--- EXERCISE DATA Enclosed Below ---

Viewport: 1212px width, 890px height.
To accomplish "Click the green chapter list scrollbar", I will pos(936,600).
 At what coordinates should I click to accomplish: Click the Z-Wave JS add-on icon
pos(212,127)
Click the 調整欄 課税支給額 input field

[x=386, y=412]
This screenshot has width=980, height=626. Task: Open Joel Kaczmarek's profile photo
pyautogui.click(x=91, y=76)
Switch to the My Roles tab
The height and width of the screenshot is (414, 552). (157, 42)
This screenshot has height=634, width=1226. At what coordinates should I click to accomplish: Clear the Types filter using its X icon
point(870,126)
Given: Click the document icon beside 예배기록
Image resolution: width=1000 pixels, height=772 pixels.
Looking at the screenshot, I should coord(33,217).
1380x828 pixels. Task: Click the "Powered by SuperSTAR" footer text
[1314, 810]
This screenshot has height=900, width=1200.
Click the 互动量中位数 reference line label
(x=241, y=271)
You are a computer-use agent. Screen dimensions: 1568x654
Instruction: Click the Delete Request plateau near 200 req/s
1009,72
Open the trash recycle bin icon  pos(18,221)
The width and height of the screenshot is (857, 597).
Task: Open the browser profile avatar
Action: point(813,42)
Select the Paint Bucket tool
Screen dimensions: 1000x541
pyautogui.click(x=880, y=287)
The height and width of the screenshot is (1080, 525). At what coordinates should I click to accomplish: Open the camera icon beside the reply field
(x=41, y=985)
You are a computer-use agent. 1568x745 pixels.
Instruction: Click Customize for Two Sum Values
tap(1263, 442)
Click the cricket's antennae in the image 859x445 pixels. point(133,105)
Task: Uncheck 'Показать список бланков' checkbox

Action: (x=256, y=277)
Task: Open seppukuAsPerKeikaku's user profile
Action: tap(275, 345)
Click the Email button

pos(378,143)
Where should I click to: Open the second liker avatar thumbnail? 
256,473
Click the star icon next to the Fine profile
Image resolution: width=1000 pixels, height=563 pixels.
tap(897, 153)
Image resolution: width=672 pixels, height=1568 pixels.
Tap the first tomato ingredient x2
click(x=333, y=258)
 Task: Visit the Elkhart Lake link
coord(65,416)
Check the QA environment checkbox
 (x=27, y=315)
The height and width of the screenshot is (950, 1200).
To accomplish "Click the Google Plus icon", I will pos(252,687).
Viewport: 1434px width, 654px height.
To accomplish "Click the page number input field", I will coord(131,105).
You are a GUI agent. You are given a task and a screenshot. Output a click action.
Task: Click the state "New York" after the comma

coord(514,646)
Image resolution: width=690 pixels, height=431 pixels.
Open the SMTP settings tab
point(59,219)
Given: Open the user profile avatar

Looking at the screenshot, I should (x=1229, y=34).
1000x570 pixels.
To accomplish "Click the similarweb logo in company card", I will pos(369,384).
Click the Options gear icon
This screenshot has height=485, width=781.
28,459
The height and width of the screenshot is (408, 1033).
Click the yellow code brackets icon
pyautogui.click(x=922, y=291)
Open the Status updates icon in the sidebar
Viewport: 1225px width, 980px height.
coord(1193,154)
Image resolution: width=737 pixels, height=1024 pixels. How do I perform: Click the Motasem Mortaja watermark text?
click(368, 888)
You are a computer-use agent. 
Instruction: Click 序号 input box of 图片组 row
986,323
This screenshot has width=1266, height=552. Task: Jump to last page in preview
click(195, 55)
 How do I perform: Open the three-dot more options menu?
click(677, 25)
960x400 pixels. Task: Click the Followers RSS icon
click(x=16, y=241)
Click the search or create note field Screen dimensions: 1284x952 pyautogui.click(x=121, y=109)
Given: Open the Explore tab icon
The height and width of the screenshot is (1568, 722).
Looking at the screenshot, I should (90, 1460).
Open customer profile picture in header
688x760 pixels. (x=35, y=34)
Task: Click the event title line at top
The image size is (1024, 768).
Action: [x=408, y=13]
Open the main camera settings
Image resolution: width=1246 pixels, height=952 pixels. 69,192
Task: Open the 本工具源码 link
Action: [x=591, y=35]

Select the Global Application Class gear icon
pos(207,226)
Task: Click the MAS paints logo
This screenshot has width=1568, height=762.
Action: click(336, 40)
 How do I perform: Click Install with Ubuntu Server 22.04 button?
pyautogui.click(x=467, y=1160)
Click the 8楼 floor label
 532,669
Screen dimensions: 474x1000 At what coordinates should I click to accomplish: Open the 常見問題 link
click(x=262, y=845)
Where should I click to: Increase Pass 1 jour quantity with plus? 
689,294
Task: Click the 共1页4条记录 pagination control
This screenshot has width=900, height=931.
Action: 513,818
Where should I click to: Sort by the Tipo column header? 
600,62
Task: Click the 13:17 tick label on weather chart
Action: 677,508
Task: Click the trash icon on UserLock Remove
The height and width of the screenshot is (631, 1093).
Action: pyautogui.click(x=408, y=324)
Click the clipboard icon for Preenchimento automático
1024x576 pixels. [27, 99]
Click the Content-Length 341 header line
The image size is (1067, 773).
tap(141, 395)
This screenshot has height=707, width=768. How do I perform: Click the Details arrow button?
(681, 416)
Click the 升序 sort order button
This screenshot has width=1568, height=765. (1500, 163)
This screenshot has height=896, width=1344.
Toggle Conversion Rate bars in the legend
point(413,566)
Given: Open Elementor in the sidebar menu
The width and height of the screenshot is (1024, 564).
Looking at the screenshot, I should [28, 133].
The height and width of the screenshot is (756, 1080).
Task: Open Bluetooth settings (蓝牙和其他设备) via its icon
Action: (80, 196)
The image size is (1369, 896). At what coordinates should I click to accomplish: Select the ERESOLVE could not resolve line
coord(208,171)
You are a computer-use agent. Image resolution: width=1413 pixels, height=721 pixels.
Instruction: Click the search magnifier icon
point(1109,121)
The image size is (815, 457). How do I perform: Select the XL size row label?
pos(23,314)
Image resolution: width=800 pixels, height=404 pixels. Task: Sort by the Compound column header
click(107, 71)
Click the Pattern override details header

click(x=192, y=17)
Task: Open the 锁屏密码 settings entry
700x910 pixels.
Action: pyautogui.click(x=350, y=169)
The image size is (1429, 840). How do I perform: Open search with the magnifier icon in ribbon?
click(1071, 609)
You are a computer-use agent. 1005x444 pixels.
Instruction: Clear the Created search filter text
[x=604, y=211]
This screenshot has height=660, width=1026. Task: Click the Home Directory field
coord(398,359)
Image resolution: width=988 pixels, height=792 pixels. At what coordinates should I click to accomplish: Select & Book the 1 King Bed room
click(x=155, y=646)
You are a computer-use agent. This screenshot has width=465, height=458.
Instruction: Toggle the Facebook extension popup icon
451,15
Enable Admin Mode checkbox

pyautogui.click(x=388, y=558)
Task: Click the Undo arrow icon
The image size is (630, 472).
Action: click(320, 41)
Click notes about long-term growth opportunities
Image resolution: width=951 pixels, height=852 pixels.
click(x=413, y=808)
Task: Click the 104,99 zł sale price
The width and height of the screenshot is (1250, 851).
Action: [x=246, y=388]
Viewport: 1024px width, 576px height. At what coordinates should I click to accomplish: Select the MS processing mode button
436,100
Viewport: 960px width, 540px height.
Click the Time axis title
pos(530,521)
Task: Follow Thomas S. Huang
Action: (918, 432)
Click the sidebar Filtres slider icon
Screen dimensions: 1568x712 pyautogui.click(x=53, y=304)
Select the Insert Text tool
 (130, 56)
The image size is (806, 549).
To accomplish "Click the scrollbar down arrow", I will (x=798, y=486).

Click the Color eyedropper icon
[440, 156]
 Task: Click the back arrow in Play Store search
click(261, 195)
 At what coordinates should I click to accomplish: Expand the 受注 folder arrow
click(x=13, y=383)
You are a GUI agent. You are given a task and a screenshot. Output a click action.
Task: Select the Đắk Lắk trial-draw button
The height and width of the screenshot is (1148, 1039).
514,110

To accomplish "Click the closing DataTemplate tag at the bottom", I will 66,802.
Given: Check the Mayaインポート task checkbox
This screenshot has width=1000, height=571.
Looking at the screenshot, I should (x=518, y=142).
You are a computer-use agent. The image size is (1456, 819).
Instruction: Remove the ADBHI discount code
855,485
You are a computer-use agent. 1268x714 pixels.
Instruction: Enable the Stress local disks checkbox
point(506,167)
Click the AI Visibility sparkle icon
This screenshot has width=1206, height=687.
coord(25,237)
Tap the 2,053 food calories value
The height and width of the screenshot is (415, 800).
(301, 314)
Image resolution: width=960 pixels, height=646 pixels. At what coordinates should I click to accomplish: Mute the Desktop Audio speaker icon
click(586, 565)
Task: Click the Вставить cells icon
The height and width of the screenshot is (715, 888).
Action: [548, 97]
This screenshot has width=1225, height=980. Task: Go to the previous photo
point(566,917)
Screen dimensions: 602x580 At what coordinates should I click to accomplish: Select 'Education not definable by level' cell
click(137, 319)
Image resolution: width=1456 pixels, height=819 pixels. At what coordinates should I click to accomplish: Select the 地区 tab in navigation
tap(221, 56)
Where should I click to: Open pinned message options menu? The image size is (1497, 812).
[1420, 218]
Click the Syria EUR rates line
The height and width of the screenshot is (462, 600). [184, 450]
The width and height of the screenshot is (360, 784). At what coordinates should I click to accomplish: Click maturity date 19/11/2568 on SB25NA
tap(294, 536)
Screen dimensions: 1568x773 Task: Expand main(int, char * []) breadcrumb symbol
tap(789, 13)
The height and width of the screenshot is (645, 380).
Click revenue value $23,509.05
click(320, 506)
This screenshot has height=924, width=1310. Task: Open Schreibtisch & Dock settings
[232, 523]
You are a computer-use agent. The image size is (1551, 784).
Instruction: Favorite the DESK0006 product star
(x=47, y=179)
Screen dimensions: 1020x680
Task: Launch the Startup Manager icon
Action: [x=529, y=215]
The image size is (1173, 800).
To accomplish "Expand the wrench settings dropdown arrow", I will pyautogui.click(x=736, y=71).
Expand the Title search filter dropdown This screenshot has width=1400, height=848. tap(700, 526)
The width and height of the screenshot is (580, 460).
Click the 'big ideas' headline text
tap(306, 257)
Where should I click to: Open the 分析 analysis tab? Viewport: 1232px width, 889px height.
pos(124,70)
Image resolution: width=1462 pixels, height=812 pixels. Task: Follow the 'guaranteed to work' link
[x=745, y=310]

--- End of Enclosed EXERCISE DATA ---

» WHAT TO DO
Please count up the lines above that include the string "dropdown" and respond with the total alone.

» TASK OUTPUT
2